Ткнулся в песок, высадил нас – тебя и меня, а больше никого в нем не было, развернулся, стал перелеском, мертвым, рысцой, от спины.

Двойка, несуществующая. И дороги не было. Обвели взглядом. Этот валежник хижин, песком занесенных. Лодки меж ними, врыты заживо, с песком во рту. Лодки времени. Коса. По одну сторону – щебень воды, по другую – стекло, вязкое, голубое, дышит. Тонкая песчаная паутина, и все тоньше вдаль. Паучок солнца. Чуть подергивает за нити эти мертвые высохшие тела – хижин, лодок. Две фигуры, майки на голове, в руках обувь, идут вдоль стекла к концу мира, и расстоянье меж ними растягивается. Не оборачиваюсь, да и ты вязнешь в этом плавком воздухе, видишь меня едва ли.

Так она начиналась, эта коса. Трудно поверить. Где же были наши глаза и что еще, из того немногого, что у нас есть? Видно, мир не подпускает ближе, держит его в этой черте оседлости – полуслов, получувств, полужизни. И не подпустит ближе. Даже к смерти своей человека он не подпустит. Мир невидим ему – пятно слепое. Множит свои отраженья. Жалит их, отражая. Никогда человек не был с миром. И в мире не был. Он стоит, как за тем стеклом, затемненным, где видимость односторонняя – от него к нам. Что мы знаем о нем, в нем, что мы видим, кроме себя в этой комнате с ламповым светом в лицо?

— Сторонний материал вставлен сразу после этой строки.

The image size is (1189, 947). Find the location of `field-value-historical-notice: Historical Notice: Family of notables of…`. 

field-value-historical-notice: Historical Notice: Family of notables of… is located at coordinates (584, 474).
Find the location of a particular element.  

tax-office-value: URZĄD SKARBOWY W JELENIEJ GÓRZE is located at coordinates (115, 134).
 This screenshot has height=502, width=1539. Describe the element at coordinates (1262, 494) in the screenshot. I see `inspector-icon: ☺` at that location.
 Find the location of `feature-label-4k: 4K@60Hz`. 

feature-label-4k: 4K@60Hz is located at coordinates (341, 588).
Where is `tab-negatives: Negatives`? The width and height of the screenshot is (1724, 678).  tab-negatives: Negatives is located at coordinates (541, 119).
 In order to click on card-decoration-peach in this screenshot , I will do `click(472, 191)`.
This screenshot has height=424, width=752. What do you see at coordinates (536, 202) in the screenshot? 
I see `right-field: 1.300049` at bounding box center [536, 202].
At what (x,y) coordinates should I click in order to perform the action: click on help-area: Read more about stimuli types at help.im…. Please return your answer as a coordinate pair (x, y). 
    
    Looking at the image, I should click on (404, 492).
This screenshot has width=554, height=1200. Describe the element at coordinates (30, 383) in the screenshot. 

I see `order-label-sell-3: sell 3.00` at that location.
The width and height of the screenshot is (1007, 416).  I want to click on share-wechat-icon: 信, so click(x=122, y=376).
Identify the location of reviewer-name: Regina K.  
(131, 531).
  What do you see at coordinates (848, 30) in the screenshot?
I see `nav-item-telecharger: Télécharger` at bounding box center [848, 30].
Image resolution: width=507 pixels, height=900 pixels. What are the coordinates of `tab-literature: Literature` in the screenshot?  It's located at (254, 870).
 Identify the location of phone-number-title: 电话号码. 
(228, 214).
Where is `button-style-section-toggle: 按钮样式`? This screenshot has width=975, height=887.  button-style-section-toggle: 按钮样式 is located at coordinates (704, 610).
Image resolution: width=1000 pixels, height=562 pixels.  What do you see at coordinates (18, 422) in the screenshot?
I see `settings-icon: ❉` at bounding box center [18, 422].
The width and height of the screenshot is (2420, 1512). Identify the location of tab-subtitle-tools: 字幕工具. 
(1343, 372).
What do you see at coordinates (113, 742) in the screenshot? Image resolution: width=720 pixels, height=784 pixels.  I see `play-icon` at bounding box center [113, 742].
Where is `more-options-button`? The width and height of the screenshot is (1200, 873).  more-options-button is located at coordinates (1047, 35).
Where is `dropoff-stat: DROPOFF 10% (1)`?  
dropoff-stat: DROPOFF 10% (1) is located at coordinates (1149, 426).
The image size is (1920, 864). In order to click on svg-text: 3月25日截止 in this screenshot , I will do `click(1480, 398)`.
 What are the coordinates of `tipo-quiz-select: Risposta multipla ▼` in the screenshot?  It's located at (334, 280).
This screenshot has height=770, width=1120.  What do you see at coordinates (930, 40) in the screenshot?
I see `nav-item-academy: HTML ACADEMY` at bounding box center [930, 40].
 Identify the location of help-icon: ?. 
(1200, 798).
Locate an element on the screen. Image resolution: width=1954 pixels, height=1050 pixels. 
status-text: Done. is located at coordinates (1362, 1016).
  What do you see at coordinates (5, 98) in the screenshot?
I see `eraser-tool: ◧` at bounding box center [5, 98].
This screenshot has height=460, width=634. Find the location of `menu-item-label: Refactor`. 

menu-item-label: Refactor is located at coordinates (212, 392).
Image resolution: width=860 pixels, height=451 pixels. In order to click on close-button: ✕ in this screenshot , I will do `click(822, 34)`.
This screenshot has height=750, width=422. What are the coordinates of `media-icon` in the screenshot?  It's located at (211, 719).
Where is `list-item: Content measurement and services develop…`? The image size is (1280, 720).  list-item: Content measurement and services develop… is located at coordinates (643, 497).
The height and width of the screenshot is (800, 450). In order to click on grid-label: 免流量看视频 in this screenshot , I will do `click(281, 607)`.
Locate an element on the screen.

Помнишь смерть каракатицы, брошенной рыбаками? Переливчатый студень, врубелевская царевна, она лежала в песке, глядела в нас своим полузасыпанным глазом, смерть перебегала в ней, как из комнаты в комнату, передергиваясь, перекрашиваясь на ходу, гася за собою свет и включая в следующей комнате, щупальце, жизни. Сколько их было, жизней, в ней, на одну смерть? Пять, семь? У нее, смерти, не хватало на всех их ни рук, ни губ, ни этих скользящих ног. Она гасла, переливаясь и вспыхивая, как Иерусалим, как Небесный град, как северное сиянье. А глаз ее все смотрел, заволакиваясь, спеленываясь той мутною пустотой, над ней склоненной, той, кого называем Богом. И спроси я себя: дерево или книга, человек или зверь? Да, еще несколько лет назад – человек, книга. Теперь – не знаю. Чем мы лучше? Ничем. Любовь? Любовь слизней на три неба над нами. Они взбираются на ветку дерева, так, как мы б восходили на Джомолунгму, и сучат нить из себя, свиваясь, спускаясь по ней, раскачиваясь над бездной, этой вязкой, полупрозрачной, как горячее стекло, спиралью.

Бесполые, они проходят весь путь, прорастая от детства к нежности, наливаясь страстью женщины и мужчины. Становясь, каждый, двуполым.